Items from a data source:
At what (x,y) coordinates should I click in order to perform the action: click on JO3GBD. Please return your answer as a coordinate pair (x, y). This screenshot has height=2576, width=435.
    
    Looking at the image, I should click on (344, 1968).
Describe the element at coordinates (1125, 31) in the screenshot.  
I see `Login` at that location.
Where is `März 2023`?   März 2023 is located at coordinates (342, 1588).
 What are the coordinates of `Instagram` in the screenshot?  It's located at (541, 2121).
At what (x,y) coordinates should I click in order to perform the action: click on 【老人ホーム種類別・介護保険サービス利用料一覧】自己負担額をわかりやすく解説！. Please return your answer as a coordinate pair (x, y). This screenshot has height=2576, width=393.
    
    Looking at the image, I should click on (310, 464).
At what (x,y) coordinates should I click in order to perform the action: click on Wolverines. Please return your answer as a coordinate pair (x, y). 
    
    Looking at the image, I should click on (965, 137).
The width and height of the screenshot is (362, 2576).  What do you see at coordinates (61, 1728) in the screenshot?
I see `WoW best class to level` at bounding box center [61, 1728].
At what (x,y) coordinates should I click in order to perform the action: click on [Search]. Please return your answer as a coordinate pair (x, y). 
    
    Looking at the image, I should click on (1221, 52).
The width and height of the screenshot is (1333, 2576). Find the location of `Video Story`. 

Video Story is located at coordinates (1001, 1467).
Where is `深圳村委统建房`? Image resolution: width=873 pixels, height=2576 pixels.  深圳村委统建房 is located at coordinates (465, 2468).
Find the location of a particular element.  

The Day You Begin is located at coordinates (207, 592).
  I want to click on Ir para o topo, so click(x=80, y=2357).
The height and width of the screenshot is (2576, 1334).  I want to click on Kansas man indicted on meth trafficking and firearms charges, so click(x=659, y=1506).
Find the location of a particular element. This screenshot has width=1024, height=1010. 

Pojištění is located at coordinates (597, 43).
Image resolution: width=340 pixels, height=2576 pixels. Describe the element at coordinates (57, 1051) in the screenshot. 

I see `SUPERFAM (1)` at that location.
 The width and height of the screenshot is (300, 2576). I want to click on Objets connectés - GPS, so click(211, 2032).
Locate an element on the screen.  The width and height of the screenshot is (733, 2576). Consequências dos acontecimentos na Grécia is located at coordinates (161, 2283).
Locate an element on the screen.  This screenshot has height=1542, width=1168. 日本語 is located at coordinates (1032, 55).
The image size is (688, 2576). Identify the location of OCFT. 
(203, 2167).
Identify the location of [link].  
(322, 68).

» Required task
Please give all of the data above again, changing "coordinate pair" to "pair of numbers" everywhere and leaving everything else as it is.

» Response to this exercise
At what (x,y) coordinates should I click in order to perform the action: click on JO3GBD. Please return your answer as a pair of numbers (x, y). This screenshot has height=2576, width=435.
    
    Looking at the image, I should click on (344, 1968).
Describe the element at coordinates (1125, 31) in the screenshot.  
I see `Login` at that location.
Where is `März 2023`?   März 2023 is located at coordinates (342, 1588).
 What are the coordinates of `Instagram` in the screenshot?  It's located at (541, 2121).
At what (x,y) coordinates should I click in order to perform the action: click on 【老人ホーム種類別・介護保険サービス利用料一覧】自己負担額をわかりやすく解説！. Please return your answer as a pair of numbers (x, y). This screenshot has height=2576, width=393.
    
    Looking at the image, I should click on (310, 464).
At what (x,y) coordinates should I click in order to perform the action: click on Wolverines. Please return your answer as a pair of numbers (x, y). 
    
    Looking at the image, I should click on (965, 137).
The width and height of the screenshot is (362, 2576).  What do you see at coordinates (61, 1728) in the screenshot?
I see `WoW best class to level` at bounding box center [61, 1728].
At what (x,y) coordinates should I click in order to perform the action: click on [Search]. Please return your answer as a pair of numbers (x, y). 
    
    Looking at the image, I should click on (1221, 52).
The width and height of the screenshot is (1333, 2576). Find the location of `Video Story`. 

Video Story is located at coordinates (1001, 1467).
Where is `深圳村委统建房`? Image resolution: width=873 pixels, height=2576 pixels.  深圳村委统建房 is located at coordinates (465, 2468).
Find the location of a particular element.  

The Day You Begin is located at coordinates (207, 592).
  I want to click on Ir para o topo, so click(x=80, y=2357).
The height and width of the screenshot is (2576, 1334).  I want to click on Kansas man indicted on meth trafficking and firearms charges, so click(x=659, y=1506).
Find the location of a particular element. This screenshot has width=1024, height=1010. 

Pojištění is located at coordinates (597, 43).
Image resolution: width=340 pixels, height=2576 pixels. Describe the element at coordinates (57, 1051) in the screenshot. 

I see `SUPERFAM (1)` at that location.
 The width and height of the screenshot is (300, 2576). I want to click on Objets connectés - GPS, so click(211, 2032).
Locate an element on the screen.  The width and height of the screenshot is (733, 2576). Consequências dos acontecimentos na Grécia is located at coordinates (161, 2283).
Locate an element on the screen.  This screenshot has height=1542, width=1168. 日本語 is located at coordinates (1032, 55).
The image size is (688, 2576). Identify the location of OCFT. 
(203, 2167).
Identify the location of [link].  
(322, 68).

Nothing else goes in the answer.